[Dataset extract — start]

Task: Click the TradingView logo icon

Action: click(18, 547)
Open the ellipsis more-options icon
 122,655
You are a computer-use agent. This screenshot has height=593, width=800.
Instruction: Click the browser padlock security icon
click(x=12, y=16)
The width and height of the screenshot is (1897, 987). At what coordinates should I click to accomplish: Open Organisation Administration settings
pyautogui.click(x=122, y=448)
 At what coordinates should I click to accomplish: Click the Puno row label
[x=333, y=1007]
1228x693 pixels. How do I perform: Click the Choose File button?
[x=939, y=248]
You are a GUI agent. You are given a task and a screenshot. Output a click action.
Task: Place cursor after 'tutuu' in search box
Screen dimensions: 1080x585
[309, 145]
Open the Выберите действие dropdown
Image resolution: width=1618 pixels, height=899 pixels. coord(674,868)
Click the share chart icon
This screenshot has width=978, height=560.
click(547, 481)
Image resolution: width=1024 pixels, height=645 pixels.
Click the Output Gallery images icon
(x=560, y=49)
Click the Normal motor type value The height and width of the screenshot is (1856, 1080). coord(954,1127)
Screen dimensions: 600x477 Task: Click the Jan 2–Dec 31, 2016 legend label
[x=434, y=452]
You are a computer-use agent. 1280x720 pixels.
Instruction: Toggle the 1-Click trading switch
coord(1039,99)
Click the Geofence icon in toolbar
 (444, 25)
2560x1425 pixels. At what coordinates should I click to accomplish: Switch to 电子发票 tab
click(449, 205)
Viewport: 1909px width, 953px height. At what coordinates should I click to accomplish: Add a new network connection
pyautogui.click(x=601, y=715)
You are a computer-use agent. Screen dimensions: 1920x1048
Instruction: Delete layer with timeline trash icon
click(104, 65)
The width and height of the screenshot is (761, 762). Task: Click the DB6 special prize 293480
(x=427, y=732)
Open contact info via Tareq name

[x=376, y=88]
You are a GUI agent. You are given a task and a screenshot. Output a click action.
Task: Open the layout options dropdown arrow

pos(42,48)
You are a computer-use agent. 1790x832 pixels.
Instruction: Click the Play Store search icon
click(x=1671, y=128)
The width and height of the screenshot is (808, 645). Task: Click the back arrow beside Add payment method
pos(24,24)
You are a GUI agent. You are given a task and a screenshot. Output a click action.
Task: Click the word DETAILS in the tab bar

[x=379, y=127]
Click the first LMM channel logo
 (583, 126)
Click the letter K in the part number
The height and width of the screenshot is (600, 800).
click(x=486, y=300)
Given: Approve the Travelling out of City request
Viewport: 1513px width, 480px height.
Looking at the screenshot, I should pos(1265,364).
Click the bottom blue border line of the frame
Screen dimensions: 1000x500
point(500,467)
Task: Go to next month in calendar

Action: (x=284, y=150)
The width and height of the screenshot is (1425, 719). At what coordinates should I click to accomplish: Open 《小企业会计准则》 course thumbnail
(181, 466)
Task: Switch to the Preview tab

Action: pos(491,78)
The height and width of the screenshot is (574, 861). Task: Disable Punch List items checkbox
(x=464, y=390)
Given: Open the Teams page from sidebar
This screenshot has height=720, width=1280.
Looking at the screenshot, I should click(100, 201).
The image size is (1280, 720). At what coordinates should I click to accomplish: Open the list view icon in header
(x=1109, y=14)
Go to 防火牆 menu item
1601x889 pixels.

[Dataset extract — finish]

(Task item) Return every line above exactly.

(Problem solution)
Task: Click the TradingView logo icon

Action: click(18, 547)
Open the ellipsis more-options icon
 122,655
You are a computer-use agent. This screenshot has height=593, width=800.
Instruction: Click the browser padlock security icon
click(x=12, y=16)
The width and height of the screenshot is (1897, 987). At what coordinates should I click to accomplish: Open Organisation Administration settings
pyautogui.click(x=122, y=448)
 At what coordinates should I click to accomplish: Click the Puno row label
[x=333, y=1007]
1228x693 pixels. How do I perform: Click the Choose File button?
[x=939, y=248]
You are a GUI agent. You are given a task and a screenshot. Output a click action.
Task: Place cursor after 'tutuu' in search box
Screen dimensions: 1080x585
[309, 145]
Open the Выберите действие dropdown
Image resolution: width=1618 pixels, height=899 pixels. coord(674,868)
Click the share chart icon
This screenshot has width=978, height=560.
click(547, 481)
Image resolution: width=1024 pixels, height=645 pixels.
Click the Output Gallery images icon
(x=560, y=49)
Click the Normal motor type value The height and width of the screenshot is (1856, 1080). coord(954,1127)
Screen dimensions: 600x477 Task: Click the Jan 2–Dec 31, 2016 legend label
[x=434, y=452]
You are a computer-use agent. 1280x720 pixels.
Instruction: Toggle the 1-Click trading switch
coord(1039,99)
Click the Geofence icon in toolbar
 (444, 25)
2560x1425 pixels. At what coordinates should I click to accomplish: Switch to 电子发票 tab
click(449, 205)
Viewport: 1909px width, 953px height. At what coordinates should I click to accomplish: Add a new network connection
pyautogui.click(x=601, y=715)
You are a computer-use agent. Screen dimensions: 1920x1048
Instruction: Delete layer with timeline trash icon
click(104, 65)
The width and height of the screenshot is (761, 762). Task: Click the DB6 special prize 293480
(x=427, y=732)
Open contact info via Tareq name

[x=376, y=88]
You are a GUI agent. You are given a task and a screenshot. Output a click action.
Task: Open the layout options dropdown arrow

pos(42,48)
You are a computer-use agent. 1790x832 pixels.
Instruction: Click the Play Store search icon
click(x=1671, y=128)
The width and height of the screenshot is (808, 645). Task: Click the back arrow beside Add payment method
pos(24,24)
You are a GUI agent. You are given a task and a screenshot. Output a click action.
Task: Click the word DETAILS in the tab bar

[x=379, y=127]
Click the first LMM channel logo
 (583, 126)
Click the letter K in the part number
The height and width of the screenshot is (600, 800).
click(x=486, y=300)
Given: Approve the Travelling out of City request
Viewport: 1513px width, 480px height.
Looking at the screenshot, I should pos(1265,364).
Click the bottom blue border line of the frame
Screen dimensions: 1000x500
point(500,467)
Task: Go to next month in calendar

Action: (x=284, y=150)
The width and height of the screenshot is (1425, 719). At what coordinates should I click to accomplish: Open 《小企业会计准则》 course thumbnail
(181, 466)
Task: Switch to the Preview tab

Action: pos(491,78)
The height and width of the screenshot is (574, 861). Task: Disable Punch List items checkbox
(x=464, y=390)
Given: Open the Teams page from sidebar
This screenshot has height=720, width=1280.
Looking at the screenshot, I should click(100, 201).
The image size is (1280, 720). At what coordinates should I click to accomplish: Open the list view icon in header
(x=1109, y=14)
Go to 防火牆 menu item
1601x889 pixels.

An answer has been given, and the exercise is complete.